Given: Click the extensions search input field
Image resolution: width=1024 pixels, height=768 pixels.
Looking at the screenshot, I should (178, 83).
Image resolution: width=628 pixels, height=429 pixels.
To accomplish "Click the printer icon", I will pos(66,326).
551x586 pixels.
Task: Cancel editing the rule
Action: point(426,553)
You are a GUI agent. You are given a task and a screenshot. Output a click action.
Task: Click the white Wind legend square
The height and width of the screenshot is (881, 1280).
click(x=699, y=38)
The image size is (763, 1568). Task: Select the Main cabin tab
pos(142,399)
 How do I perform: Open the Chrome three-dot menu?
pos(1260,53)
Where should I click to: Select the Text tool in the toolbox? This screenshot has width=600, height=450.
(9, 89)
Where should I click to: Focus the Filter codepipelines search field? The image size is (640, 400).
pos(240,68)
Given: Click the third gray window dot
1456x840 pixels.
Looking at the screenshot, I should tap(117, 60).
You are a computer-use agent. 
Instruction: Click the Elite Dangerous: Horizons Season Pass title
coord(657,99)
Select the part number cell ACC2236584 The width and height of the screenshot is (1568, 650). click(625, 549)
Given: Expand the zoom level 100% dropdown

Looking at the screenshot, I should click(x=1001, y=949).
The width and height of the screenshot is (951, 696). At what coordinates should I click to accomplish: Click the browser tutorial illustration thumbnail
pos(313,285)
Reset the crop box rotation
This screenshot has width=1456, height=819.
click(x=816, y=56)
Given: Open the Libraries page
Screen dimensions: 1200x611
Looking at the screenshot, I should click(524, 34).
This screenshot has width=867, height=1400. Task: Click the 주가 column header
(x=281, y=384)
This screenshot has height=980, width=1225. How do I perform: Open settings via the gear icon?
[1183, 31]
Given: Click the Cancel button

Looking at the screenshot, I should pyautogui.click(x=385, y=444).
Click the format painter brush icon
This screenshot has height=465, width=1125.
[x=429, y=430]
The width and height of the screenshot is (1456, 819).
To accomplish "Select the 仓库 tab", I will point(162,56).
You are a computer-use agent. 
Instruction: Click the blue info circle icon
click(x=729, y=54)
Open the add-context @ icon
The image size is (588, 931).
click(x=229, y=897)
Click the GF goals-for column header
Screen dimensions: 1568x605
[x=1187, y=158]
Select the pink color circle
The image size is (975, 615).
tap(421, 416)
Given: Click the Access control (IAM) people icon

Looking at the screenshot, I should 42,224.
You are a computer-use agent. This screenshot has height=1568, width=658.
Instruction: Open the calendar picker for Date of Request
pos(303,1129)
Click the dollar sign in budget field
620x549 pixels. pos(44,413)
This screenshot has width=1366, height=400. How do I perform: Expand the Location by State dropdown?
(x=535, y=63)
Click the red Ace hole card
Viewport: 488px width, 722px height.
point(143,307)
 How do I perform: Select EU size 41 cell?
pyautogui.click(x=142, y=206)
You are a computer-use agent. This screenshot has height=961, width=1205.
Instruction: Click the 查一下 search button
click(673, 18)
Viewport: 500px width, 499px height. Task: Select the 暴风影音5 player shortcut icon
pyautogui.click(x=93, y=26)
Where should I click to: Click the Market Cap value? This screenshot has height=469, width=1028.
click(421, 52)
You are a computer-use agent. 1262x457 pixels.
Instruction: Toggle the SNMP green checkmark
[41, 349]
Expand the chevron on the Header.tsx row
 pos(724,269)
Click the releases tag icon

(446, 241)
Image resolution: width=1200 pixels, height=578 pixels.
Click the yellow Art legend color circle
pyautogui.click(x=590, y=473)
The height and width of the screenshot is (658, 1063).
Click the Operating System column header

◆ **Goal of the exercise**
Would you repeat, exactly and with nothing added, every line from the line containing "The image size is (588, 931)." through the last line of the records above?

◆ **Solution to this task**
The image size is (588, 931).
click(x=229, y=897)
Click the GF goals-for column header
Screen dimensions: 1568x605
[x=1187, y=158]
Select the pink color circle
The image size is (975, 615).
tap(421, 416)
Given: Click the Access control (IAM) people icon

Looking at the screenshot, I should 42,224.
You are a computer-use agent. This screenshot has height=1568, width=658.
Instruction: Open the calendar picker for Date of Request
pos(303,1129)
Click the dollar sign in budget field
620x549 pixels. pos(44,413)
This screenshot has width=1366, height=400. How do I perform: Expand the Location by State dropdown?
(x=535, y=63)
Click the red Ace hole card
Viewport: 488px width, 722px height.
point(143,307)
 How do I perform: Select EU size 41 cell?
pyautogui.click(x=142, y=206)
You are a computer-use agent. This screenshot has height=961, width=1205.
Instruction: Click the 查一下 search button
click(673, 18)
Viewport: 500px width, 499px height. Task: Select the 暴风影音5 player shortcut icon
pyautogui.click(x=93, y=26)
Where should I click to: Click the Market Cap value? This screenshot has height=469, width=1028.
click(421, 52)
You are a computer-use agent. 1262x457 pixels.
Instruction: Toggle the SNMP green checkmark
[41, 349]
Expand the chevron on the Header.tsx row
 pos(724,269)
Click the releases tag icon

(446, 241)
Image resolution: width=1200 pixels, height=578 pixels.
Click the yellow Art legend color circle
pyautogui.click(x=590, y=473)
The height and width of the screenshot is (658, 1063).
Click the Operating System column header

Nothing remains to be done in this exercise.